··· Data provided ···

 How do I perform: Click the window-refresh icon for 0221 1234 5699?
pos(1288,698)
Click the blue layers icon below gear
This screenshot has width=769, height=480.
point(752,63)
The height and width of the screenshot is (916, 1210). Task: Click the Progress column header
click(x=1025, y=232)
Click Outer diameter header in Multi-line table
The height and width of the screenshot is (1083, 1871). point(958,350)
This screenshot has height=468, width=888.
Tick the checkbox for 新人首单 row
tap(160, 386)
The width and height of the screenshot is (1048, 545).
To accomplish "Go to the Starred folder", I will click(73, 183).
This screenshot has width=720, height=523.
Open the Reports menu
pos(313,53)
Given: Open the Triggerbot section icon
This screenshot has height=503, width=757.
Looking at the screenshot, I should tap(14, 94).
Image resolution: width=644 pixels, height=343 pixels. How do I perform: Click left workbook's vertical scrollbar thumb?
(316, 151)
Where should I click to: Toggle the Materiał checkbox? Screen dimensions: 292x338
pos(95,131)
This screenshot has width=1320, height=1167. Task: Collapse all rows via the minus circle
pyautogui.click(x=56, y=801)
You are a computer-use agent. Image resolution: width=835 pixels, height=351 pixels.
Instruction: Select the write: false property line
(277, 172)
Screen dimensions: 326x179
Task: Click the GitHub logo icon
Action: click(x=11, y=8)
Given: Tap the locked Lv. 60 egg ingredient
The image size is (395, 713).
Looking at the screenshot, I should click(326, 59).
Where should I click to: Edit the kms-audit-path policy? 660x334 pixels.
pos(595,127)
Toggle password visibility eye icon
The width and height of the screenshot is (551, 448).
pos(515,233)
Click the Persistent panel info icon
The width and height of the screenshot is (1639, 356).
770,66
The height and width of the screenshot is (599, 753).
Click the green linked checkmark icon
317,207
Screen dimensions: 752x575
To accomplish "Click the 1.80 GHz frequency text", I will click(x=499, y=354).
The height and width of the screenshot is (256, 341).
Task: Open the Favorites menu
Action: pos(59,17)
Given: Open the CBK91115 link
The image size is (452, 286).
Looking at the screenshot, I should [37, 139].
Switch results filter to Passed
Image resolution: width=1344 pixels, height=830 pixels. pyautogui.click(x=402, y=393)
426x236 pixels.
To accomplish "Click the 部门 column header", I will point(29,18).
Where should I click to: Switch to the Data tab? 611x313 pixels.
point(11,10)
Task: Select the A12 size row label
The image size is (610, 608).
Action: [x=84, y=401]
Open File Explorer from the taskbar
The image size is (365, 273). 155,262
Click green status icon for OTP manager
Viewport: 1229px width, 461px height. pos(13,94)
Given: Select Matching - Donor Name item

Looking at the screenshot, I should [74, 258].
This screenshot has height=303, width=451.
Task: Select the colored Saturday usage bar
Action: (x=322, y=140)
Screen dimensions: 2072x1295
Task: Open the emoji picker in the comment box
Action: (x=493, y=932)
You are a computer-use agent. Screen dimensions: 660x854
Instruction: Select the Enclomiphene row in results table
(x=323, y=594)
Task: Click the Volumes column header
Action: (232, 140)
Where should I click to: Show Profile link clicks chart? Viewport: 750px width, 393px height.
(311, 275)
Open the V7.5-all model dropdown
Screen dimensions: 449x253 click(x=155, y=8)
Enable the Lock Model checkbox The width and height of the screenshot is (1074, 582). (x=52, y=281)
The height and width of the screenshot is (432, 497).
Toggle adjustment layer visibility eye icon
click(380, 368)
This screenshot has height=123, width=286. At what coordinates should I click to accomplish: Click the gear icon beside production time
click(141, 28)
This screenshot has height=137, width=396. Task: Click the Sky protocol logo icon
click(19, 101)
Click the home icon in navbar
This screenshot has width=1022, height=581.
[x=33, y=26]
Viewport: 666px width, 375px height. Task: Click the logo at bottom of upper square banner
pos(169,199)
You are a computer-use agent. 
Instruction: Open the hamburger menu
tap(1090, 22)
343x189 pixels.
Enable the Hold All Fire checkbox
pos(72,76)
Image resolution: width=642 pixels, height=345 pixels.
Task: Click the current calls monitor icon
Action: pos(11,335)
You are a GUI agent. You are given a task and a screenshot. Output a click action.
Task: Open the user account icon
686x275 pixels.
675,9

···

→ Task goal
Rewrite all the rows above with "hamburger menu" changed to "main menu", keeping everything else the same.

→ Completed exercise
 How do I perform: Click the window-refresh icon for 0221 1234 5699?
pos(1288,698)
Click the blue layers icon below gear
This screenshot has width=769, height=480.
point(752,63)
The height and width of the screenshot is (916, 1210). Task: Click the Progress column header
click(x=1025, y=232)
Click Outer diameter header in Multi-line table
The height and width of the screenshot is (1083, 1871). point(958,350)
This screenshot has height=468, width=888.
Tick the checkbox for 新人首单 row
tap(160, 386)
The width and height of the screenshot is (1048, 545).
To accomplish "Go to the Starred folder", I will click(73, 183).
This screenshot has width=720, height=523.
Open the Reports menu
pos(313,53)
Given: Open the Triggerbot section icon
This screenshot has height=503, width=757.
Looking at the screenshot, I should tap(14, 94).
Image resolution: width=644 pixels, height=343 pixels. How do I perform: Click left workbook's vertical scrollbar thumb?
(316, 151)
Where should I click to: Toggle the Materiał checkbox? Screen dimensions: 292x338
pos(95,131)
This screenshot has width=1320, height=1167. Task: Collapse all rows via the minus circle
pyautogui.click(x=56, y=801)
You are a computer-use agent. Image resolution: width=835 pixels, height=351 pixels.
Instruction: Select the write: false property line
(277, 172)
Screen dimensions: 326x179
Task: Click the GitHub logo icon
Action: click(x=11, y=8)
Given: Tap the locked Lv. 60 egg ingredient
The image size is (395, 713).
Looking at the screenshot, I should click(326, 59).
Where should I click to: Edit the kms-audit-path policy? 660x334 pixels.
pos(595,127)
Toggle password visibility eye icon
The width and height of the screenshot is (551, 448).
pos(515,233)
Click the Persistent panel info icon
The width and height of the screenshot is (1639, 356).
770,66
The height and width of the screenshot is (599, 753).
Click the green linked checkmark icon
317,207
Screen dimensions: 752x575
To accomplish "Click the 1.80 GHz frequency text", I will click(x=499, y=354).
The height and width of the screenshot is (256, 341).
Task: Open the Favorites menu
Action: pos(59,17)
Given: Open the CBK91115 link
The image size is (452, 286).
Looking at the screenshot, I should [37, 139].
Switch results filter to Passed
Image resolution: width=1344 pixels, height=830 pixels. pyautogui.click(x=402, y=393)
426x236 pixels.
To accomplish "Click the 部门 column header", I will point(29,18).
Where should I click to: Switch to the Data tab? 611x313 pixels.
point(11,10)
Task: Select the A12 size row label
The image size is (610, 608).
Action: [x=84, y=401]
Open File Explorer from the taskbar
The image size is (365, 273). 155,262
Click green status icon for OTP manager
Viewport: 1229px width, 461px height. pos(13,94)
Given: Select Matching - Donor Name item

Looking at the screenshot, I should [74, 258].
This screenshot has height=303, width=451.
Task: Select the colored Saturday usage bar
Action: (x=322, y=140)
Screen dimensions: 2072x1295
Task: Open the emoji picker in the comment box
Action: (x=493, y=932)
You are a computer-use agent. Screen dimensions: 660x854
Instruction: Select the Enclomiphene row in results table
(x=323, y=594)
Task: Click the Volumes column header
Action: (232, 140)
Where should I click to: Show Profile link clicks chart? Viewport: 750px width, 393px height.
(311, 275)
Open the V7.5-all model dropdown
Screen dimensions: 449x253 click(x=155, y=8)
Enable the Lock Model checkbox The width and height of the screenshot is (1074, 582). (x=52, y=281)
The height and width of the screenshot is (432, 497).
Toggle adjustment layer visibility eye icon
click(380, 368)
This screenshot has height=123, width=286. At what coordinates should I click to accomplish: Click the gear icon beside production time
click(141, 28)
This screenshot has height=137, width=396. Task: Click the Sky protocol logo icon
click(19, 101)
Click the home icon in navbar
This screenshot has width=1022, height=581.
[x=33, y=26]
Viewport: 666px width, 375px height. Task: Click the logo at bottom of upper square banner
pos(169,199)
You are a computer-use agent. 
Instruction: Open the main menu
tap(1090, 22)
343x189 pixels.
Enable the Hold All Fire checkbox
pos(72,76)
Image resolution: width=642 pixels, height=345 pixels.
Task: Click the current calls monitor icon
Action: pos(11,335)
You are a GUI agent. You are given a task and a screenshot. Output a click action.
Task: Open the user account icon
686x275 pixels.
675,9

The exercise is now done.